As nervous as Iam with the interview, I really am excited. There will be so much potential and being able to actually learn about the industry that this last job didn't do. I get to actually learn and do things that I have been wanting to do since I got in to this degree. This is going to be the first time that I would work with a company that is consistently putting out work and are not all talk. Time to keep looking on the positive and see where this will take me.

As my sister told me "This first internship is what needed to push you to just get to LA. Now that it's done and the door is closed. Now you have other doors that have opened up to choose from. You can't get discouraged by one negative experience to effect how you look on others." You know what she is right. I now have a good story to tell about my first industry job and I wasn't afraid to leave a job that would end up making me hate a career that I love. And that is just one thing that I refuse to let happen.
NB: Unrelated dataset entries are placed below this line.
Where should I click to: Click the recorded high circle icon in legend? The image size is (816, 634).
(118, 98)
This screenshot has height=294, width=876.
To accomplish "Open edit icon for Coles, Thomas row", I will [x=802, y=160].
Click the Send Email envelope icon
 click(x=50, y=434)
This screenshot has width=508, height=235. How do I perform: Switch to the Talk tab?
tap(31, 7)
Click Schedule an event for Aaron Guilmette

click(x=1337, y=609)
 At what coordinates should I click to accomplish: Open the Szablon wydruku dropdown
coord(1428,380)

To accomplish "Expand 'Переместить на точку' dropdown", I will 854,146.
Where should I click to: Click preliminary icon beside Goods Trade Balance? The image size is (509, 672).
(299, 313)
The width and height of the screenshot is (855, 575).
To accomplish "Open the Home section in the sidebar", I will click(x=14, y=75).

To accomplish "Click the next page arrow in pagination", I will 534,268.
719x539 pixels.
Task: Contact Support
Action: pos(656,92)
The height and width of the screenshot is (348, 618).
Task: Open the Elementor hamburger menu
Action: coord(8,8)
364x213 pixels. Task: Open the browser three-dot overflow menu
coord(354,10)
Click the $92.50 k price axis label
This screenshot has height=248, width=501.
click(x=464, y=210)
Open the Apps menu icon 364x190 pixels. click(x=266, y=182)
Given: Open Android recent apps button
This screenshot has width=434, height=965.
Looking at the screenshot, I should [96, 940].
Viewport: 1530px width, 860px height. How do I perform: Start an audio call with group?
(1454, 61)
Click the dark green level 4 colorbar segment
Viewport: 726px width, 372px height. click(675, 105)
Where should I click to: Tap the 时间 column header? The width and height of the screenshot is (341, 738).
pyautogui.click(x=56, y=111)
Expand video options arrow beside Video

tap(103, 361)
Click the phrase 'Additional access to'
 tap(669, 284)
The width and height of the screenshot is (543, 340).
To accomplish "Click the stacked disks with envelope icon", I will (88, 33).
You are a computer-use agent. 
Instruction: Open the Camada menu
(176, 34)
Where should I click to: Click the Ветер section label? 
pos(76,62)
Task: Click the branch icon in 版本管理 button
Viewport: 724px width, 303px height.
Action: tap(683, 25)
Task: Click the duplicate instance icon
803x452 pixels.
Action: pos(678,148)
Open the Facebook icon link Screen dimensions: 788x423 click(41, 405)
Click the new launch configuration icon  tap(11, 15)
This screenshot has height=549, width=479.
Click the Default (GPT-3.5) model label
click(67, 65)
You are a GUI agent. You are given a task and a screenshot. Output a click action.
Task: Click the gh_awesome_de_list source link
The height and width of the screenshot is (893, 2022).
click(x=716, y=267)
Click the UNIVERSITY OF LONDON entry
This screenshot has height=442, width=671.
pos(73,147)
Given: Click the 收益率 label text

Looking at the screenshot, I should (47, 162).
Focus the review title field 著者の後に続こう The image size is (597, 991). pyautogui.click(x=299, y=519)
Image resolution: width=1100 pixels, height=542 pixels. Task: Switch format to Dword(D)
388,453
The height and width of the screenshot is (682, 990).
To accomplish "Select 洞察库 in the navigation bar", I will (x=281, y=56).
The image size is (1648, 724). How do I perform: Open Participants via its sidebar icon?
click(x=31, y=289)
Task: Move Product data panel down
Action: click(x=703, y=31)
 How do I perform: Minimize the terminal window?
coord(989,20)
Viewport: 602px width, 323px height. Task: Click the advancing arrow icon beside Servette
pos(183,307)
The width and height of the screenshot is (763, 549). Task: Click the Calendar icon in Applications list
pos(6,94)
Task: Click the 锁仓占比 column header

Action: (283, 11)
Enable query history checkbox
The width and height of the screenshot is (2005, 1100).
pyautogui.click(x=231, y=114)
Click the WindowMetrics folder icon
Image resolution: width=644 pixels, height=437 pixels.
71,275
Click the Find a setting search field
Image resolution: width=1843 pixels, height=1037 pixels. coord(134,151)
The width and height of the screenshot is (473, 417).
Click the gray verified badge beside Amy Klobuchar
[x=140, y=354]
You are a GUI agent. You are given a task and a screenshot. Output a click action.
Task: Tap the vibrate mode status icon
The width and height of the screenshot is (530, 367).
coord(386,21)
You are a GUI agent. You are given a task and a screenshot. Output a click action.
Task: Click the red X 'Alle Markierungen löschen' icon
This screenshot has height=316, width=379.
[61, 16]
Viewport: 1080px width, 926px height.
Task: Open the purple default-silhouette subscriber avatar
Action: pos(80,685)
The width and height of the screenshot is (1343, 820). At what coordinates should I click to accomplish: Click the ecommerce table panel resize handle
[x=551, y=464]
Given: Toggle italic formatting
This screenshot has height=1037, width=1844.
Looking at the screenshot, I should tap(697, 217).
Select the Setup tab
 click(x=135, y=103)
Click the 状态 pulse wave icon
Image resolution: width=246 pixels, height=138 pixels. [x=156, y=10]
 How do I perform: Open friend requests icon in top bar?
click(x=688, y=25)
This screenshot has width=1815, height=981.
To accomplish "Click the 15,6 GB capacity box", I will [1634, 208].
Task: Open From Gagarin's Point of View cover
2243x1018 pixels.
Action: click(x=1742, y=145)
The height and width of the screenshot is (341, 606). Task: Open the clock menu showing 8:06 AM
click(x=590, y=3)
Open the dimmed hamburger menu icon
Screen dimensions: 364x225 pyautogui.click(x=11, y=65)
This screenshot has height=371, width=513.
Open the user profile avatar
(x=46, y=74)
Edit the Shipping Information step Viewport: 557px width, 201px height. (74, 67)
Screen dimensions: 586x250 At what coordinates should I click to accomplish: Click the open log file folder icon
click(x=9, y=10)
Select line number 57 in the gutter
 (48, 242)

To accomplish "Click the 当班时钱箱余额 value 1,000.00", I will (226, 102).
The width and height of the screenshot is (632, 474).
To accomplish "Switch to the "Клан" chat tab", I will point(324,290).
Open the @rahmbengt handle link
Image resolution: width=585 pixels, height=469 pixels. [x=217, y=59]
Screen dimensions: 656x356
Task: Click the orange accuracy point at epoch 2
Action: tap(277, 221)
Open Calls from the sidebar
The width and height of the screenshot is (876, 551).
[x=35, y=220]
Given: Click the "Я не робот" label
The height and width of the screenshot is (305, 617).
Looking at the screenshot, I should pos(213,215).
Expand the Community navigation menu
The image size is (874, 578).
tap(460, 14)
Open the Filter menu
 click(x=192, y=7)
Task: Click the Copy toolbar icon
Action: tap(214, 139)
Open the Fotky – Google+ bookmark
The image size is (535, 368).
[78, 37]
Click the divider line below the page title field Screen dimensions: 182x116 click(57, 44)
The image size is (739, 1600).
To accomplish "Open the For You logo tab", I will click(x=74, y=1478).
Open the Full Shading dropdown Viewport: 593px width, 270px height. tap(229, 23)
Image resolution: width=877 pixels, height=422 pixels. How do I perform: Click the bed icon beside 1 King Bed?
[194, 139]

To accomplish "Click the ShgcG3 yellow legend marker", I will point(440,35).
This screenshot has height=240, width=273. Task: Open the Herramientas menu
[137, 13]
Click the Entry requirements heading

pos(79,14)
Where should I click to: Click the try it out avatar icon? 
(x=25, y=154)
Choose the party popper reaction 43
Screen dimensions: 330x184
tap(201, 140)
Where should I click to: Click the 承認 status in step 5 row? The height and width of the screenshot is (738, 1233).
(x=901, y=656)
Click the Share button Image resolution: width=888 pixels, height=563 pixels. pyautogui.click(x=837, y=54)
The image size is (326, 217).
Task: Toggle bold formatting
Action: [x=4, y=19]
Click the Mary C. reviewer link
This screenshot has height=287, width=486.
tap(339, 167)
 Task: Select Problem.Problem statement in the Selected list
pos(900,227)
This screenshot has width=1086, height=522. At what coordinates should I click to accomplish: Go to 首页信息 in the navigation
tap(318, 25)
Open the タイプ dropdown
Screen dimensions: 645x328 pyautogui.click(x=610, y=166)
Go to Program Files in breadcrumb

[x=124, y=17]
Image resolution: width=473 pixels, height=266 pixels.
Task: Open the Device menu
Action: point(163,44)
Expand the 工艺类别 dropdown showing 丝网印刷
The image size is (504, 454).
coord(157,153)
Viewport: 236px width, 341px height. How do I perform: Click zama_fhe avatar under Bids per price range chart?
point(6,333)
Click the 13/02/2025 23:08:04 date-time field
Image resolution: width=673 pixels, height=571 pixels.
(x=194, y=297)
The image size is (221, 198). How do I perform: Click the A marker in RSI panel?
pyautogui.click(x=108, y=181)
I once had a person say to me to really think about what I want to do with my life and if I can see myself doing something else then I need to be doing that. Thinking about it I couldn't really think about anything other then film. There is just so much I can do with it. I can do the writing that I love and the logistics of making films that I also love. Why should I give up everything that I like to do? I shouldn't and I wont.

Live and learn. Strive to do your best and don't ever give up doing what you love. I find that there are too many people who are afraid to do what they love. Well. you should be scared, but that shouldn't stop you.